Activity —
Return, exactly and in full, the lines of the records below starting at the one with "Switch to the Отладчик tab" and ending at the one with "Task: Click the Size Chart heading", and no other lines.

***** Data supplied

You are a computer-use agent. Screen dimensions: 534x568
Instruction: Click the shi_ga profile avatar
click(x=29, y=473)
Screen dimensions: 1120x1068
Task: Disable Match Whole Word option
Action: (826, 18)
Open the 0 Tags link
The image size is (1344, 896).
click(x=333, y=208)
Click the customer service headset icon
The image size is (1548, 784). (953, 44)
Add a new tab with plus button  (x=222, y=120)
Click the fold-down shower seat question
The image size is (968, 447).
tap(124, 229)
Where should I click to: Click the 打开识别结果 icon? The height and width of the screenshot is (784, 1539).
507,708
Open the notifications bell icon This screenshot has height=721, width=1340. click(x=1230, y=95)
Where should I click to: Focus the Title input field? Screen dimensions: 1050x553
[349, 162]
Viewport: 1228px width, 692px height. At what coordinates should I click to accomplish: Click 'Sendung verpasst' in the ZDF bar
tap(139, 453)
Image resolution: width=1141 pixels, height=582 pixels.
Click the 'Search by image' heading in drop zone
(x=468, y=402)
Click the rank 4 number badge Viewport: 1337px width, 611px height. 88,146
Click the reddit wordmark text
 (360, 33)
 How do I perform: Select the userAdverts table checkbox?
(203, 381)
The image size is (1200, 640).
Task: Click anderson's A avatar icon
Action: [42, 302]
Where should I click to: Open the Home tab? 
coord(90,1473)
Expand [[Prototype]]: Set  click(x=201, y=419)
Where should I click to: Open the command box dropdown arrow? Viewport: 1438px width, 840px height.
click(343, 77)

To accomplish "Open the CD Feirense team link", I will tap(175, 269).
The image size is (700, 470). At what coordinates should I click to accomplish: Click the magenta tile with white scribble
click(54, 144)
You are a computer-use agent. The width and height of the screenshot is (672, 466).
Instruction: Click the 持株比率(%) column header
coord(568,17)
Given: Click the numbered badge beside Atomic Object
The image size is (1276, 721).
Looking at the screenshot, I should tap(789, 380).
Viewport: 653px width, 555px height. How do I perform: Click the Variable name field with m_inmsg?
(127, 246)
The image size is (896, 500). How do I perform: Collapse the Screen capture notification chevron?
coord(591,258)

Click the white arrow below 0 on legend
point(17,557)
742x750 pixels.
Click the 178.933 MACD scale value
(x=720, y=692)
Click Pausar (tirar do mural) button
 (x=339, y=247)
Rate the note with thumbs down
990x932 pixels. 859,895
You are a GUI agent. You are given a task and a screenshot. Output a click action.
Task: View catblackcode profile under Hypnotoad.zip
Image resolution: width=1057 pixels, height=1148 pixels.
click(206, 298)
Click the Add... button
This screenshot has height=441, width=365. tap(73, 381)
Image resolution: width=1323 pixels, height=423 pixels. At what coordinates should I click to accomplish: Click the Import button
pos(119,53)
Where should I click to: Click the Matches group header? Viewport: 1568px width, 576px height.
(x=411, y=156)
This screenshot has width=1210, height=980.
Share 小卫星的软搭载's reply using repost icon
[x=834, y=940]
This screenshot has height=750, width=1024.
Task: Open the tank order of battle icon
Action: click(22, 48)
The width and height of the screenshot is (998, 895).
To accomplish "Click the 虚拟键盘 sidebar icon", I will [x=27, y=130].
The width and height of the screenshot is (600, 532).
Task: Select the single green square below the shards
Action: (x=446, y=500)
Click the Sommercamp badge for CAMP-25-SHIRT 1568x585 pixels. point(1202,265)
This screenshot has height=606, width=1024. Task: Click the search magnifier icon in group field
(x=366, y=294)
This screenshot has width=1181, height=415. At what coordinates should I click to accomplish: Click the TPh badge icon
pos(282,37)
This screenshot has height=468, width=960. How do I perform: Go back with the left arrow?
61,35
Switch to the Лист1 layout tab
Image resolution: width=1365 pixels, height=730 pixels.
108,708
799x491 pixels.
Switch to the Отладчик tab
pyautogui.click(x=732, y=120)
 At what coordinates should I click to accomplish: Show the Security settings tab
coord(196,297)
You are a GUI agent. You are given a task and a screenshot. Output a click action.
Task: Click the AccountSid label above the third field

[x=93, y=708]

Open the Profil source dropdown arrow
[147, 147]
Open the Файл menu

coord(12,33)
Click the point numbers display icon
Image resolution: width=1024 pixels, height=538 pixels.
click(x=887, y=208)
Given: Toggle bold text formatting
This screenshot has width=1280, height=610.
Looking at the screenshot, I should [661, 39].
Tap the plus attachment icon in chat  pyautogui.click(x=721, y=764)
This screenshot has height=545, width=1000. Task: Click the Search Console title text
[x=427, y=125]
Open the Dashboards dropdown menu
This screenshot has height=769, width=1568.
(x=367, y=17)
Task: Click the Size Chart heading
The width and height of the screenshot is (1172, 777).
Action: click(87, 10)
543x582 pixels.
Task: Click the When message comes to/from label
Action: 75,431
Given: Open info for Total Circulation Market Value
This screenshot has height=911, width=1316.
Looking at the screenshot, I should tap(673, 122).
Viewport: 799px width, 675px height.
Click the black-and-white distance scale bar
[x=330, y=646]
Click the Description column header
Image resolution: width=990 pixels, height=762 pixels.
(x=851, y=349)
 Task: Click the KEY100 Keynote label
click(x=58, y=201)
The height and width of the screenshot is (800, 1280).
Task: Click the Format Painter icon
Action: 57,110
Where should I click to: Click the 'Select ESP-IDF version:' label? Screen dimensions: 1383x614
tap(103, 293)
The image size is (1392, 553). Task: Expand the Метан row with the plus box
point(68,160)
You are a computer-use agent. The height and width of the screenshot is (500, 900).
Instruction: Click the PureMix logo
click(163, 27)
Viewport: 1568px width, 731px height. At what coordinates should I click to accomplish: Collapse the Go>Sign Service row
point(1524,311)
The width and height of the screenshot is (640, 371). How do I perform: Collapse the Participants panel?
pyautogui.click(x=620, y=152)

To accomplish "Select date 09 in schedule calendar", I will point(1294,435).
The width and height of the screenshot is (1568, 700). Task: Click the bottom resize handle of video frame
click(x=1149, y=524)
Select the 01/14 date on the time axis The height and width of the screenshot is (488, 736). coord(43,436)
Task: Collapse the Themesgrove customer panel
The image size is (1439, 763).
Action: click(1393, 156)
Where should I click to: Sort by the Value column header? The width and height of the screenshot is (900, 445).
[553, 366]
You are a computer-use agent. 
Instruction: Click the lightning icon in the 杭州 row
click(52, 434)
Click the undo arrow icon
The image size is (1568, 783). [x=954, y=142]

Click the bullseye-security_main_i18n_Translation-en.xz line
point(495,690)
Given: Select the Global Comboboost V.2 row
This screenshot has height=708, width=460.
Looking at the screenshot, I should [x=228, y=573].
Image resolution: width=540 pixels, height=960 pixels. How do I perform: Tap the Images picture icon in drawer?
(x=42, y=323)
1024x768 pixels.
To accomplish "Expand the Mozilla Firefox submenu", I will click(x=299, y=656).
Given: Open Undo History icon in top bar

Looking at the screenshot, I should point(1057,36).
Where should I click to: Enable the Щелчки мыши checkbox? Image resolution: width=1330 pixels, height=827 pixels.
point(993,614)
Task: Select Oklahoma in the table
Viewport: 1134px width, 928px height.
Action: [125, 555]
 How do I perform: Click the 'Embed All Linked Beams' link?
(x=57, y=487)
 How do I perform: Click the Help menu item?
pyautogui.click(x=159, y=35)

**********

Result for this exercise —
Switch to the Отладчик tab
pyautogui.click(x=732, y=120)
 At what coordinates should I click to accomplish: Show the Security settings tab
coord(196,297)
You are a GUI agent. You are given a task and a screenshot. Output a click action.
Task: Click the AccountSid label above the third field

[x=93, y=708]

Open the Profil source dropdown arrow
[147, 147]
Open the Файл menu

coord(12,33)
Click the point numbers display icon
Image resolution: width=1024 pixels, height=538 pixels.
click(x=887, y=208)
Given: Toggle bold text formatting
This screenshot has width=1280, height=610.
Looking at the screenshot, I should [661, 39].
Tap the plus attachment icon in chat  pyautogui.click(x=721, y=764)
This screenshot has height=545, width=1000. Task: Click the Search Console title text
[x=427, y=125]
Open the Dashboards dropdown menu
This screenshot has height=769, width=1568.
(x=367, y=17)
Task: Click the Size Chart heading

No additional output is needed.